We may have thought that the age of dictators (mostly, sort of) ended with the twentieth century, but in this insightful book review of a timely book for Mere Orthodoxy, Bonnie Kristian directs us to the development of twenty-first century’s “spin dictators” of the book’s title. These dictators are not the “fear dictators” of the last century, but rather, as the example of Putin shows, “his rule has rather been emblematic of a new breed of autocrat, the “spin dictator” for whom it is almost never worthwhile to remove the velvet glove and flaunt the iron fist.”
A taste:
Guriev and Treisman have penned a compelling, well-researched, and accessible case for why “after all the brutal manias of the 20th century … we still see new autocracies rising from the ashes” (ix). Pursued through forays into authoritarian discipline, propaganda, censorship, electoral procedure, and foreign policy, their argument is that dictatorships did not all die in recent decades, but many were changed.

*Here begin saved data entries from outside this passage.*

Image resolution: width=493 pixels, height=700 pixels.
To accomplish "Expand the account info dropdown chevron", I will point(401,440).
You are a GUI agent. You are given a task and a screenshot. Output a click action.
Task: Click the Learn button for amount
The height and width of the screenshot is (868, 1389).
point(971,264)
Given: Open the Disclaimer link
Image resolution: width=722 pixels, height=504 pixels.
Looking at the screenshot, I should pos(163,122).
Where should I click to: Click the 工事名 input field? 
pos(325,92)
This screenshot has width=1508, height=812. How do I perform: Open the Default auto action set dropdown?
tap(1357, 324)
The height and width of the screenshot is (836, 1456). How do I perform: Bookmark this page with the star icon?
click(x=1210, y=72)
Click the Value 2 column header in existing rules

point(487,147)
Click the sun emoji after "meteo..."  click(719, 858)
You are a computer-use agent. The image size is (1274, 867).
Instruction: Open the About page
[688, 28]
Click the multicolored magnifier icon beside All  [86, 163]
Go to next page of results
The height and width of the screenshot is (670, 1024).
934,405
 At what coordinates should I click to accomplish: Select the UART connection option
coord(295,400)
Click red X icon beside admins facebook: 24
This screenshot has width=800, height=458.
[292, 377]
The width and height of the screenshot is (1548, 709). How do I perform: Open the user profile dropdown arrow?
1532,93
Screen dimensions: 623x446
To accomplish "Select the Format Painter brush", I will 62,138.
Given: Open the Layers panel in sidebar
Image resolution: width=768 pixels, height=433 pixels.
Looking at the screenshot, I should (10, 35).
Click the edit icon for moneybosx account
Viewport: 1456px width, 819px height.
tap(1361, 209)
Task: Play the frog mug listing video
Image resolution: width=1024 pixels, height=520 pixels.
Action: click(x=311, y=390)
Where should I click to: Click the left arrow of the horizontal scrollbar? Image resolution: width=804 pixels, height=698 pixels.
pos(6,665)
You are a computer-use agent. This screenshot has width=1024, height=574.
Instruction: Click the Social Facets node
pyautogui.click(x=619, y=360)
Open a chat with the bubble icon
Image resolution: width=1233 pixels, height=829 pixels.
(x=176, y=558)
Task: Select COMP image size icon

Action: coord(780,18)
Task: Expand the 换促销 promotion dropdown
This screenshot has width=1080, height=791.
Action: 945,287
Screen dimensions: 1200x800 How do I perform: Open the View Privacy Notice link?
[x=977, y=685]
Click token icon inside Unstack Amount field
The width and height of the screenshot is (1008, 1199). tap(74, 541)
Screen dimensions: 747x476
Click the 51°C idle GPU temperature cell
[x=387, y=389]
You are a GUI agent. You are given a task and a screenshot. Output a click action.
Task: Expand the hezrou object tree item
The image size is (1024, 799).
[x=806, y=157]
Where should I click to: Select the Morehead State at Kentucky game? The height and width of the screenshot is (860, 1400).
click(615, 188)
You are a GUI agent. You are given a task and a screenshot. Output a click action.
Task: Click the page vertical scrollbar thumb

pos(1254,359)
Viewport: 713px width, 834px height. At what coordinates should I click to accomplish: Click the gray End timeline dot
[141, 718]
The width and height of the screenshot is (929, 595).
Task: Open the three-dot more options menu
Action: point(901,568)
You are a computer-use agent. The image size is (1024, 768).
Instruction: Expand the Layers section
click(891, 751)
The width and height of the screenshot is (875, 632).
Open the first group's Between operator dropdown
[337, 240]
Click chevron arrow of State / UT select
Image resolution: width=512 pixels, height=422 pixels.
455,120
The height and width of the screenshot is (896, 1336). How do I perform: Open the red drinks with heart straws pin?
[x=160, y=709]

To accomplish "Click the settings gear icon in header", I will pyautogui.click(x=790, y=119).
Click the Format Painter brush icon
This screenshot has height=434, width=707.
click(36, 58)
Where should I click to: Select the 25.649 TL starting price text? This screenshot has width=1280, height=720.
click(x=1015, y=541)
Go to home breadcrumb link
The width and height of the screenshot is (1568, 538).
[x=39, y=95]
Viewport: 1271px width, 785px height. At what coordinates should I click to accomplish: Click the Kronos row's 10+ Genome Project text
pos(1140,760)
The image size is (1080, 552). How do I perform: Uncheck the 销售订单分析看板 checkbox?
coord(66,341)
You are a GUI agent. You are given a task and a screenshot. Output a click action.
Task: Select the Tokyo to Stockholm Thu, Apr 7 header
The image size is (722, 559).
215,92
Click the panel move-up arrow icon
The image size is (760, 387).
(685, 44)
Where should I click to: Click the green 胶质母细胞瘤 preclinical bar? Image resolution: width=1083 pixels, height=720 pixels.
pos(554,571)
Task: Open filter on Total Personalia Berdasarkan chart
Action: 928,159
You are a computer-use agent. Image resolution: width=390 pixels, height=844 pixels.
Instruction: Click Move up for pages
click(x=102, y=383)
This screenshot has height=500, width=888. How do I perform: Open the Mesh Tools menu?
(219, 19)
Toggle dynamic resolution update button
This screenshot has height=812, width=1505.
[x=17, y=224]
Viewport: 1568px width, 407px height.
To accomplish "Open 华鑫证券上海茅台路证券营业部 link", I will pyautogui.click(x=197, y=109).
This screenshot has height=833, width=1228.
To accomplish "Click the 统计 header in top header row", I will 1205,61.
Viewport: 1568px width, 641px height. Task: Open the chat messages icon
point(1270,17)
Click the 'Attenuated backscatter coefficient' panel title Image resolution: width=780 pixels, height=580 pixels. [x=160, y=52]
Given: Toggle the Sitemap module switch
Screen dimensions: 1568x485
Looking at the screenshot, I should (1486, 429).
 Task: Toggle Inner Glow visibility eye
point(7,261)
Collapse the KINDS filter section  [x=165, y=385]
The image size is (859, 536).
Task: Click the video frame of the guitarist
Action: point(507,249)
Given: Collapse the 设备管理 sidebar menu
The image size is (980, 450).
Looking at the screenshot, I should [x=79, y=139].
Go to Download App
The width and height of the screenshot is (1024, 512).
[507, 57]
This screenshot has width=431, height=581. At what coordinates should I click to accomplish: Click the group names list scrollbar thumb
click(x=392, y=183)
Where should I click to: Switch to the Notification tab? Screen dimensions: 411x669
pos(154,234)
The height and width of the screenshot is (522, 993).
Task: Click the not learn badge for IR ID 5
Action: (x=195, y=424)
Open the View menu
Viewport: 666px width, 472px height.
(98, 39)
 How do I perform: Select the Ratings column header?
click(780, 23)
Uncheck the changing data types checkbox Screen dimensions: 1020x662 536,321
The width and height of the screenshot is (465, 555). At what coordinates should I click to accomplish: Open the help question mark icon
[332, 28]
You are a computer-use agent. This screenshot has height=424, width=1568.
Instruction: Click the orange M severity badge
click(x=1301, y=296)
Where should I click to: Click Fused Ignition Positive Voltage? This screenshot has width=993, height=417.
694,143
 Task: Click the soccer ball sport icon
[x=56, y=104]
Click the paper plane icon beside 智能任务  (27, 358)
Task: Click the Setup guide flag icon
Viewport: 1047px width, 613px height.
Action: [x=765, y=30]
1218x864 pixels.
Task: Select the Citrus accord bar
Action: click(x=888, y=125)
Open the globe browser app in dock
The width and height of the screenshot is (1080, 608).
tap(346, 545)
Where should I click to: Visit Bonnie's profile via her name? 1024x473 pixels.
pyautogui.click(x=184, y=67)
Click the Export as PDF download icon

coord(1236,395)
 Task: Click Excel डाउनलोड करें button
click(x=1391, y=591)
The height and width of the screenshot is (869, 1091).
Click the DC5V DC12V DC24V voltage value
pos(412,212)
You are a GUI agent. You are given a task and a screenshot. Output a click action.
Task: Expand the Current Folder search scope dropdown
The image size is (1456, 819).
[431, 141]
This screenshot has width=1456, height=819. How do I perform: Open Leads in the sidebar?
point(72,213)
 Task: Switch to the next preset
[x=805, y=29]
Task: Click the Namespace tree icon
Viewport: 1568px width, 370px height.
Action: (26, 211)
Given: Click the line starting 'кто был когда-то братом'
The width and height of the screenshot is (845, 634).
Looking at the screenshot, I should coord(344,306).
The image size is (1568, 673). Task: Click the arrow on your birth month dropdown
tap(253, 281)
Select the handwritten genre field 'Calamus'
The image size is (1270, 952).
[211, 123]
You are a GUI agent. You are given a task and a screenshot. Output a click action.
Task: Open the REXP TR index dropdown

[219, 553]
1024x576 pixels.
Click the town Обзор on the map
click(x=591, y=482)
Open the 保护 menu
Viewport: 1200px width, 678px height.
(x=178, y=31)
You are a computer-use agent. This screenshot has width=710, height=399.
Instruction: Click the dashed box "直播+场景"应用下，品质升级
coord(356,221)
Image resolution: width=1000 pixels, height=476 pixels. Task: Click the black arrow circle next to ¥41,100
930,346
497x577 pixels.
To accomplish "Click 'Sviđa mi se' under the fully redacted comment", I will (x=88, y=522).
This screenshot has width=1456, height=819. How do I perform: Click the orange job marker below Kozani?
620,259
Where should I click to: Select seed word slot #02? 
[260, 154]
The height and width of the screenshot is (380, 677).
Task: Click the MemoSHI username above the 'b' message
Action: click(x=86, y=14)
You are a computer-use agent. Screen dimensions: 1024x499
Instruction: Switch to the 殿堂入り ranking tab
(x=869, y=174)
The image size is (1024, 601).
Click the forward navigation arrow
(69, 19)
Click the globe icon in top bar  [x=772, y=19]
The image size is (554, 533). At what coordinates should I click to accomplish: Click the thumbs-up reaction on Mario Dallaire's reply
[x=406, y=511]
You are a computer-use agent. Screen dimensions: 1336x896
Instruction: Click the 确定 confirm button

Where once most despots ruled through fear, employing gruesome violence to cow the populace into submission (9), now they tend to take a lighter touch. As the liberal world order developed and enlightenment values gained sway in halls of power (38, 169), spin dictators learned to ape them. These smooth-edged autocrats are willing to become, in Aristotle’s phrase, “not harsh, but dignified,” to use, following Machiavelli, “simulation and dissimulation” instead of brutality to achieve their ends (14).
The book was published just a month after the invasion of Ukraine began, and since then, Putin has moved into “fear dictator” mode.
Among the authors’ concluding advice, the most poignant and significant for Kristian is “that we “put our own house in order” — shoring up civil liberties, rejecting abuses of power — because “[s]pin dictatorships exploit the vulnerabilities of democracies” (212). That latter task seems particularly urgent with another contentious election already bearing down upon us, for vulnerabilities we have indeed.”